УСЛОВИЕ ЗАДАЧИ
Пожалуйста, дословно процитируйте из текста страницы ниже фрагмент, который начинается со слов, содержащих «Думаю, справедливую до», и завершается словами «и взывала Хюррем.».

ТЕКСТ СТРАНИЦЫ
|---|

"С любимыми не расставайтесь / всей кровью прорастайте в них / и каждый раз навек прощайтесь / когда уходите на миг", — эти строки написал не Мухиби, а русский поэт Александр Кочетков. Султан Сулейман, оставляя в своих покоях новую фаворитку в священную ночь четверга, представить себе не мог, что если бы не профессиональная чуйка его кормилицы, утром он был бы вдовцом. Что Хюррем выпила бы яд, не подоспей вовремя Афифе, я лично не сомневаюсь.
Очевидно, что в покоях хасеки хазнедар в ту ночь оказалась неслучайно. Она не знала о споре той с персидской наложницей, но видела в каком состоянии Хюррем ушла от дверей повелителя. И хотя в начале своего воцарения в гареме Афифе не питала симпатии к законной жене султана, то спасала ее от смерти она уже вполне искренне. Впрочем не только эта, достаточно сентиментальная сама по себе причина, заставила ее без стука ворваться в покои госпожи и бесцеремонно прервать процедуру самоубивания.
Думаю, справедливую до жестокости Афифе действительно тронули откровенные слова хасеки, о том, что ее никто и никогда не защищал. Почувствовала она и надлом в Хюррем: все же с годами люди смягчаются, а за строгостью и принципиальностью Афифе скрывались и материнская нежность, и настоящая человечность, и та самая справедливость, к которой и взывала Хюррем.

|---|

ИСХОДНЫЕ СТРОКИ
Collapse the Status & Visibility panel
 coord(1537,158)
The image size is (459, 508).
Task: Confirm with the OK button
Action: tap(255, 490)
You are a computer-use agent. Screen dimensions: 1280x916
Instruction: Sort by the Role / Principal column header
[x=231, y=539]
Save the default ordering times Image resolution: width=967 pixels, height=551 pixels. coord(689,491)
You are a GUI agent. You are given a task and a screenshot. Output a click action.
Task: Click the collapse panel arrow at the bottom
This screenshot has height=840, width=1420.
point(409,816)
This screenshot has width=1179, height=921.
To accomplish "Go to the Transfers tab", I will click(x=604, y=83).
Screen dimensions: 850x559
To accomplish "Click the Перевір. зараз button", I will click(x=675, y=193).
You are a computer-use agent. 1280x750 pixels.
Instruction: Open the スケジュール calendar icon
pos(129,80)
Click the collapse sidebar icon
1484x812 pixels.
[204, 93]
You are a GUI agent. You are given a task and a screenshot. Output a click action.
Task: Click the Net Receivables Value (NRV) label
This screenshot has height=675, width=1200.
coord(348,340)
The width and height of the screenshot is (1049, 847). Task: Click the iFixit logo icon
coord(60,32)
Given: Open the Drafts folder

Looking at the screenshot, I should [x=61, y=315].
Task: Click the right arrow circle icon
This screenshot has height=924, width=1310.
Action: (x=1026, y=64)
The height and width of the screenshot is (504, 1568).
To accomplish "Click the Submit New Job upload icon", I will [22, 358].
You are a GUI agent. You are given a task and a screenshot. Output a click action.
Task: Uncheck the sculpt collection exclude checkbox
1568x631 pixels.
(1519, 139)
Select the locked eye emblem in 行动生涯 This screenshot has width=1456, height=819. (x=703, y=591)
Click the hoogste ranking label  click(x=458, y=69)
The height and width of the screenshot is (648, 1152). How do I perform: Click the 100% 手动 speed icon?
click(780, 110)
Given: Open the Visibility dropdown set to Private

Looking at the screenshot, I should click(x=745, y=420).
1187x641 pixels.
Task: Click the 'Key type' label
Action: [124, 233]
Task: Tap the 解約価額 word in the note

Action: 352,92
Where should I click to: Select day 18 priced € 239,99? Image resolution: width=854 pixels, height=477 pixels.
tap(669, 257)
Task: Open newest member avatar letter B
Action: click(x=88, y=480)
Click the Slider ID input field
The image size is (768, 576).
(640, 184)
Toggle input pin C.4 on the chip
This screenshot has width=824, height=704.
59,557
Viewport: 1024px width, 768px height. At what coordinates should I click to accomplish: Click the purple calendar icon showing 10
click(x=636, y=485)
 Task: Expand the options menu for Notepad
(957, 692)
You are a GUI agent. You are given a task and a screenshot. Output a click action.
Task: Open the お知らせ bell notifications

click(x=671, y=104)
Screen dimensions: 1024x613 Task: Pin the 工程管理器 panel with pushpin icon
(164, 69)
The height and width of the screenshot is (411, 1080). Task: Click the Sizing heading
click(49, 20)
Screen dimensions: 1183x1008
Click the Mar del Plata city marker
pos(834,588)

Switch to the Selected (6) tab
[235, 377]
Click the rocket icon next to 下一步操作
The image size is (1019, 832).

|---|

РЕШЕНИЕ ЗАДАЧИ
Думаю, справедливую до жестокости Афифе действительно тронули откровенные слова хасеки, о том, что ее никто и никогда не защищал. Почувствовала она и надлом в Хюррем: все же с годами люди смягчаются, а за строгостью и принципиальностью Афифе скрывались и материнская нежность, и настоящая человечность, и та самая справедливость, к которой и взывала Хюррем.